Peu probable que Trump rectifie le tir
Forum24 commente :
«Witkoff, selon un enregistrement publié par Bloomberg, a donné directement des conseils aux Russes sur la manière de s'adresser à Trump pour le convaincre de leurs positions. Selon le président américain, il s'agit d'une composante normale des négociations. Normal, mais seulement si Witkoff négociait pour la Russie, et non pour les Etats-Unis d'Amérique. … C'est un peu comme si votre avocat donnait des conseils à la partie adverse sur la façon de vous manipuler pour que celle-ci parvienne à ses objectifs. Il est probable que vous limogeriez rapidement un tel avocat. Mais Trump maintient Witkoff en fonction. Le président ne reconnaît pas volontiers ses erreurs ; il est donc peu probable qu'il se débarrasse de Witkoff.»
Une menace potentielle pour Taïwan
Süddeutsche Zeitung est très inquiet :
«Dans le conflit ukrainien, les Etats-Unis ne font pas office de 'juge impartial', comme le martèle Trump. En réalité, ils ont pris fait et cause pour la Russie. … Le feu vert donné par Witkoff à la Russie, à savoir l'annexion de nouveaux territoires ukrainiens, est une énorme bévue diplomatique, doublée d'une catastrophe géopolitique. Que pourrait en conclure le gouvernement chinois, dès lors, concernant Taïwan ? Il se dira qu'il n'y a plus de principe qui vaille, que le droit international peut être piétiné sans état d'âme. … Trump et Witkoff ont entamé la crédibilité de leur pays.»

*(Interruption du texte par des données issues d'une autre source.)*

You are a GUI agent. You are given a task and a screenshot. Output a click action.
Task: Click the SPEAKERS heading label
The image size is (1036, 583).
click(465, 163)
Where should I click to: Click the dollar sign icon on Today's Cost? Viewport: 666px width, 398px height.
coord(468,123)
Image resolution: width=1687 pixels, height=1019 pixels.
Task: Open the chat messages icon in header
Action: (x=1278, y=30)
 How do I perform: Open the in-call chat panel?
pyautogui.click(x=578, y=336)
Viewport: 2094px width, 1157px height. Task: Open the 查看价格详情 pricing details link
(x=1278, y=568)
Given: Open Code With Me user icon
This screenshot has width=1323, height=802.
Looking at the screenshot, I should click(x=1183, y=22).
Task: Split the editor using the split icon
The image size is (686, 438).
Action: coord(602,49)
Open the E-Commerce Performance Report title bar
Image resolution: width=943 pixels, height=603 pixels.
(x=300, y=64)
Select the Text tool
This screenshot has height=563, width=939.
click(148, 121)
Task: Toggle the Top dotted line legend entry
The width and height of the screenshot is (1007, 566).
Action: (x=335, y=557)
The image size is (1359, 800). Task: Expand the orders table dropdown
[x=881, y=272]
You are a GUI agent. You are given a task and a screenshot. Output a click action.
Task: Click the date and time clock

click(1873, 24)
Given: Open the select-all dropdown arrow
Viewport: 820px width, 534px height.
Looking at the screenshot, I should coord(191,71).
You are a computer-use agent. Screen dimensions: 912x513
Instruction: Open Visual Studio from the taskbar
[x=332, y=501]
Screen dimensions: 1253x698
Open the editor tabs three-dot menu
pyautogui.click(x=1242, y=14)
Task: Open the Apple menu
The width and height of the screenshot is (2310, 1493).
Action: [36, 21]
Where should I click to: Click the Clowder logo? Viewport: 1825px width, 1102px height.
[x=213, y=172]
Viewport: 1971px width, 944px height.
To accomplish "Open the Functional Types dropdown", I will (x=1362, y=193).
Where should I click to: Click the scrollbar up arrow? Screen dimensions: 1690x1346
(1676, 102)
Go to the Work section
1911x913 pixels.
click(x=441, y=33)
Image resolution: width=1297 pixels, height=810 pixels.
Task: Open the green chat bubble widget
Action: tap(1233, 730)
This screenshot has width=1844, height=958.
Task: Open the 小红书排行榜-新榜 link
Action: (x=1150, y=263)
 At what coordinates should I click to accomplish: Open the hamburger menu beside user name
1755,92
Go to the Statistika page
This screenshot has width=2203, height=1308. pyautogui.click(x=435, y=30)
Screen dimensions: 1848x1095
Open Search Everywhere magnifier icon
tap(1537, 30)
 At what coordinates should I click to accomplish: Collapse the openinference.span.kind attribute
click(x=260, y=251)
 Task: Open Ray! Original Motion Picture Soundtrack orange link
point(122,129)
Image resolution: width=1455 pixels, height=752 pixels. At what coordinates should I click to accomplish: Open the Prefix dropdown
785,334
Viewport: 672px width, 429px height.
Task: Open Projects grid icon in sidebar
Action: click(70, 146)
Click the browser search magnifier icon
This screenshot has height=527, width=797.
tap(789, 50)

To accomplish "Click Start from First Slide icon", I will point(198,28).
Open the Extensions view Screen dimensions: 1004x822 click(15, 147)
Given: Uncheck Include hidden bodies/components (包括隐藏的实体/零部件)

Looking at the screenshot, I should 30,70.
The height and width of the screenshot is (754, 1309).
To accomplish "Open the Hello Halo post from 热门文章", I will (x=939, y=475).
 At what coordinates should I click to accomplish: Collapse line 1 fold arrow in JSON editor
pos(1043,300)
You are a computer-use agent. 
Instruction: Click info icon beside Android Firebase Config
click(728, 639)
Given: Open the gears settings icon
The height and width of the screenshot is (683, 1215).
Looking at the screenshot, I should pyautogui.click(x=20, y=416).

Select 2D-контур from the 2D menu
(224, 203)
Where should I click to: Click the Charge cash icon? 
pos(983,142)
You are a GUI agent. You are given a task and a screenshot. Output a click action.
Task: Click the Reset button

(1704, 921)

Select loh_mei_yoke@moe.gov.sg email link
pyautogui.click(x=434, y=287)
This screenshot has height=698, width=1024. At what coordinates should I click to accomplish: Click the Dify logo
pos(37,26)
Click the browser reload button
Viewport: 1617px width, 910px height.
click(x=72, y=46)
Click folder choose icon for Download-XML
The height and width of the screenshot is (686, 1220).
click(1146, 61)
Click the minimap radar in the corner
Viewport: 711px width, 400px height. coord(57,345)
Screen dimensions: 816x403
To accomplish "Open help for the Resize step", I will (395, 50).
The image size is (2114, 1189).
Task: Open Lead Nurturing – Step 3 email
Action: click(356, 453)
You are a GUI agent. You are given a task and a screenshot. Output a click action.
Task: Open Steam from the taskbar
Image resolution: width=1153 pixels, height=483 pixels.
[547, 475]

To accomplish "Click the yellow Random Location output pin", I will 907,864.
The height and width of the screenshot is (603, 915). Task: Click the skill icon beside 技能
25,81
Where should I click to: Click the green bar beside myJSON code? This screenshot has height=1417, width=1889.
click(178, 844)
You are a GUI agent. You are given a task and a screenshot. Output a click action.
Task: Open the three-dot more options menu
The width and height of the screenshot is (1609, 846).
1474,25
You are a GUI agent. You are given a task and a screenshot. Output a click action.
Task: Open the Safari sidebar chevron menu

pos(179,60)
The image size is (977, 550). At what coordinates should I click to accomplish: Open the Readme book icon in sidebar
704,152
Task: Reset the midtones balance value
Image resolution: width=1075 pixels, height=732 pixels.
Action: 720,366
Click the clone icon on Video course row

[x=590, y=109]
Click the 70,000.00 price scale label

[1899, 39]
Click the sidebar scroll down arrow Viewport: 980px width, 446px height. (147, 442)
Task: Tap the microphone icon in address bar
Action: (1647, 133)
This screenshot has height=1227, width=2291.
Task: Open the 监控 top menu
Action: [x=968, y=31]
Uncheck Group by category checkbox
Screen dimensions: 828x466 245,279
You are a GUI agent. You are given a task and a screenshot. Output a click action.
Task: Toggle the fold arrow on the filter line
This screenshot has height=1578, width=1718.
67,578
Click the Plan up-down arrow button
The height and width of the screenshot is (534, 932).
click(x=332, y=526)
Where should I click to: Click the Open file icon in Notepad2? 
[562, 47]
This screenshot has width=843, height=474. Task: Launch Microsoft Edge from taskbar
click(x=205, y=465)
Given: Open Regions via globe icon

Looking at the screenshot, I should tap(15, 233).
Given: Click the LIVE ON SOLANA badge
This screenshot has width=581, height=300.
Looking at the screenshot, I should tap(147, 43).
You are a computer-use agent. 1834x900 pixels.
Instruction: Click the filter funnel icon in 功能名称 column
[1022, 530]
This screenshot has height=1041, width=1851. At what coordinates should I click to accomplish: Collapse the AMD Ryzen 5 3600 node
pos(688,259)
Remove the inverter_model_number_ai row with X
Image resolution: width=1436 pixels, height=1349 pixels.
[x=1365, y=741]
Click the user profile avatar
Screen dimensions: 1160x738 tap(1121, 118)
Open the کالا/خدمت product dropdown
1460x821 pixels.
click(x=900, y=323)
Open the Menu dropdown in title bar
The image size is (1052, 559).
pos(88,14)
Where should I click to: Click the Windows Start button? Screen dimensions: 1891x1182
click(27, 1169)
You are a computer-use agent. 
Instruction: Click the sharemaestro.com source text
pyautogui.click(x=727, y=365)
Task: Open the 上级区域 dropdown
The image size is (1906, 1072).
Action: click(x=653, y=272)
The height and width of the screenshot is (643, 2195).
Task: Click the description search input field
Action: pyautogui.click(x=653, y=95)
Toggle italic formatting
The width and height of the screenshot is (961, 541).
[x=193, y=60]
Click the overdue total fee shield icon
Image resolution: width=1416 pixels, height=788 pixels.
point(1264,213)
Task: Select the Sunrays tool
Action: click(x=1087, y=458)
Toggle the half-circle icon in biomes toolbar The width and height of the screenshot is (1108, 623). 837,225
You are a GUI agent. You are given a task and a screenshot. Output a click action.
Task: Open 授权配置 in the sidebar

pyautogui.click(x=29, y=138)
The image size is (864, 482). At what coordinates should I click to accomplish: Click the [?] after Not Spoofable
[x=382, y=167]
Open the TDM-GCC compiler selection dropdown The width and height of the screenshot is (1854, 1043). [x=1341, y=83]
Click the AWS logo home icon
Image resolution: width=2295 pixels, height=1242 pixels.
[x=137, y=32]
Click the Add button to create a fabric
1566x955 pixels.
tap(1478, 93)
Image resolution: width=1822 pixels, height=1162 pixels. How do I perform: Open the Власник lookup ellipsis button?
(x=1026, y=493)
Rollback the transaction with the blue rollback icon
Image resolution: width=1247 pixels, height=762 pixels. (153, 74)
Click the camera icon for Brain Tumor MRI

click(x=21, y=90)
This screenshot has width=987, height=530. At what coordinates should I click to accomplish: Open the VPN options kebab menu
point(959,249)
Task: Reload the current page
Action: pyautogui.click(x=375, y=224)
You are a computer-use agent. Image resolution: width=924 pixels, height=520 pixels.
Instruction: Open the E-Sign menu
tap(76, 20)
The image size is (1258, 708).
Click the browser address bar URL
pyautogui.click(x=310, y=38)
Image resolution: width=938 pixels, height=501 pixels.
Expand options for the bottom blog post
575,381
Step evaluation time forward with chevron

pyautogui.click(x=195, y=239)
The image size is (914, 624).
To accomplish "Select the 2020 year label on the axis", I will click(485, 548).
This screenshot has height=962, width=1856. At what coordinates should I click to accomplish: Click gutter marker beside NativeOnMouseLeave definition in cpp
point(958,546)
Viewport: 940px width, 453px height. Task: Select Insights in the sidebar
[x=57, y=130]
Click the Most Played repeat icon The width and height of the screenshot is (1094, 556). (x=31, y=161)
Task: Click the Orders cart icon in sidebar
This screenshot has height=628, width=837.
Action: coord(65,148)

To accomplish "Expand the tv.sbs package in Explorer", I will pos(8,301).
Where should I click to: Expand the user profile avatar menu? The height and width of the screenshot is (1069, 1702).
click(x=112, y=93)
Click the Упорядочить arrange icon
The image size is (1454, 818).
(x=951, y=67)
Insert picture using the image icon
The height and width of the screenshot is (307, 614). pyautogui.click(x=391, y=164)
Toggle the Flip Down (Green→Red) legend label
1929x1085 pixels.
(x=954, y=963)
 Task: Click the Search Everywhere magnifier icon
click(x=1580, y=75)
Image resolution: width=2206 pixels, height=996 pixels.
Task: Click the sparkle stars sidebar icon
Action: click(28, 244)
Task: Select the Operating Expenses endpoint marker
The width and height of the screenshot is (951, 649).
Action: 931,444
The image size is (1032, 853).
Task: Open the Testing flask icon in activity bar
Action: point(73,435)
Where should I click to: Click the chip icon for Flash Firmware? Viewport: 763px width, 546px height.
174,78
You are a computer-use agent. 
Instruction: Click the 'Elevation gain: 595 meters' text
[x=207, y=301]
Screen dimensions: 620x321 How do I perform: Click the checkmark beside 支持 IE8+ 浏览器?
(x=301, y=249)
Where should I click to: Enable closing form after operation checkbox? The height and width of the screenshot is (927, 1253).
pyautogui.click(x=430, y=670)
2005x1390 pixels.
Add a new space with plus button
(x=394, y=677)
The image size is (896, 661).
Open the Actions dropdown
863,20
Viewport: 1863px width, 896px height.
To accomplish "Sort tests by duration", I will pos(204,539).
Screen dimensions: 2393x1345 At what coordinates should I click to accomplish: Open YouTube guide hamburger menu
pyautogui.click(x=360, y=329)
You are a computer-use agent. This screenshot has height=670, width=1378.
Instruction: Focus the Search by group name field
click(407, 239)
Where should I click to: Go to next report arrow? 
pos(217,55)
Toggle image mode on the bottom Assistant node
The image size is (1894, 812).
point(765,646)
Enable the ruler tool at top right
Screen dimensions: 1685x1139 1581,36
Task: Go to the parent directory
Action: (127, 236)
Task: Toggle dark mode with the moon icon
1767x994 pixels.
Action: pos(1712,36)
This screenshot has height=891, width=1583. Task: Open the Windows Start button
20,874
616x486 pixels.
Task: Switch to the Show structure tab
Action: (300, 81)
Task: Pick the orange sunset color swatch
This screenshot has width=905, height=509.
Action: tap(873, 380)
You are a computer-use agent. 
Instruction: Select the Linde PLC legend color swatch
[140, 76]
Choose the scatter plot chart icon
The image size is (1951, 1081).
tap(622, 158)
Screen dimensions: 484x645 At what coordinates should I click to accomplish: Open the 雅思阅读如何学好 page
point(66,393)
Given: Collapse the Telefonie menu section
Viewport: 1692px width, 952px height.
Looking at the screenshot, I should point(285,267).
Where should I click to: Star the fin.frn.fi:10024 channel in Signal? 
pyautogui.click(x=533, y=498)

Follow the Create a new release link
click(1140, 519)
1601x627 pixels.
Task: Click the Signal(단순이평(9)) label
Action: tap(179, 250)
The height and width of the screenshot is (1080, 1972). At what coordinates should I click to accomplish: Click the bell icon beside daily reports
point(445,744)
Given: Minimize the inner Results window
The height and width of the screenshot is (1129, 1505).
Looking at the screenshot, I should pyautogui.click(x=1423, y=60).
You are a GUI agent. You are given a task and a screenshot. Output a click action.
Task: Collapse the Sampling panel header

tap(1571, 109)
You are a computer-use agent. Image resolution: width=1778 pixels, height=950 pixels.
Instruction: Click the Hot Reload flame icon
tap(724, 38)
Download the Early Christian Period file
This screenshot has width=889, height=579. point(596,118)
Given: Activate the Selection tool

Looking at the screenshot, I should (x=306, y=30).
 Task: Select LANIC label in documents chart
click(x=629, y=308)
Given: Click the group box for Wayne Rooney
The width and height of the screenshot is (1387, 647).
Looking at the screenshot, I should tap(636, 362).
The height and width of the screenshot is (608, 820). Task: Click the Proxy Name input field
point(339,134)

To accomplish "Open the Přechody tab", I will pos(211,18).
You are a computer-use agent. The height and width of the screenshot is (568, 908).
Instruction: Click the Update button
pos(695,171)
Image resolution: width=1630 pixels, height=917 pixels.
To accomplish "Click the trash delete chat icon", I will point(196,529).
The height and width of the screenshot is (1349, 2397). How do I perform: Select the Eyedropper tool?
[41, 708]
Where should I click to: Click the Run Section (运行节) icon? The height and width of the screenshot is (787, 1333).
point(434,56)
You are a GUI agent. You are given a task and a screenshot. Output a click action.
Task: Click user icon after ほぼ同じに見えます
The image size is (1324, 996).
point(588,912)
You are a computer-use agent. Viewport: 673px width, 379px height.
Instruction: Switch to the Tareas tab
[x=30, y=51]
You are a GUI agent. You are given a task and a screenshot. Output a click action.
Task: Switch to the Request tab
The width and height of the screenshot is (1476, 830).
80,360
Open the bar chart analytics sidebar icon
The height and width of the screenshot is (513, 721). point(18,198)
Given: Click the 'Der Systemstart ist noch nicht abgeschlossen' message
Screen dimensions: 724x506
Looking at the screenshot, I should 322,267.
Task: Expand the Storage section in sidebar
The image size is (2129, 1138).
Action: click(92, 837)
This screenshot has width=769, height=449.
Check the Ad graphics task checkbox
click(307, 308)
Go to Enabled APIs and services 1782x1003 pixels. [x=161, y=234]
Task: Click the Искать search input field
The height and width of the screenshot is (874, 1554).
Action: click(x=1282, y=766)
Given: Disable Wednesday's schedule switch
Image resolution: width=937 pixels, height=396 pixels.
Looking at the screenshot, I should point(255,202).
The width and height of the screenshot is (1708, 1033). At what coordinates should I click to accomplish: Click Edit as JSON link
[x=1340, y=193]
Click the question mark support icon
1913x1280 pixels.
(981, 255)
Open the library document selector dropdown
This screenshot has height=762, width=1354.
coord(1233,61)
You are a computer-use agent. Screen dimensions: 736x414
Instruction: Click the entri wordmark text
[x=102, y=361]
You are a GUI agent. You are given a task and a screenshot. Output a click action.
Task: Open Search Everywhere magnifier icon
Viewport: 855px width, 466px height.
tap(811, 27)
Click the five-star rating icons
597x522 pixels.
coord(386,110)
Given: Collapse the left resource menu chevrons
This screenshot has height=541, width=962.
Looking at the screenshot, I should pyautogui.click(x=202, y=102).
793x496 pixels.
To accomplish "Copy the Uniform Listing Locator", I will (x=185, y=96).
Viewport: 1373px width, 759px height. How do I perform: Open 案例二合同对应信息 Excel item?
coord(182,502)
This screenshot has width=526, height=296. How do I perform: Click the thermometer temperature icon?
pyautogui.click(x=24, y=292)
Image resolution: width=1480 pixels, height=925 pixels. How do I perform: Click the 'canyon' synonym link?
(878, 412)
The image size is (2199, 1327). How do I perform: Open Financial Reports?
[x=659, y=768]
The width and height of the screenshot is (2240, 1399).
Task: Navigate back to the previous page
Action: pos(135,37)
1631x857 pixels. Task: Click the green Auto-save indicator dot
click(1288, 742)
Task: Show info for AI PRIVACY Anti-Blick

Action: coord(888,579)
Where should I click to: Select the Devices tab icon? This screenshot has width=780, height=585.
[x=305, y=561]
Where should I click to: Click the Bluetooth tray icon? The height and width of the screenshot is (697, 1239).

Ne plus se bercer d'illusions
Dans la matinale de France Inter, le chroniqueur Pierre Haski invite le Vieux Continent à ne plus se voiler la face :
«La première leçon de cet épisode est que la connivence entre l'administration Trump et le Kremlin est totale, elle est basée sur la conviction que c'est avec Poutine qu'il faut s'entendre, à la fois l'homme fort et le potentiel économique russe ; pas avec le pays agressé, l'Ukraine, trop faible, 'qui n'a pas les cartes en mains', comme avait dit Trump à Zelensky dans le bureau ovale. La seconde leçon est que les Etats-Unis ne peuvent plus être respectés comme leader d'un camp occidental qui a vécu. Ils restent la première puissance mondiale, et à ce titre, personne, à commencer par les Européens qui sont en position de faiblesse, ne peut faire sans eux. Mais les Européens devraient au moins avoir la lucidité de l'admettre au lieu de se bercer d'illusions sur leur capacité à influencer Donald Trump.»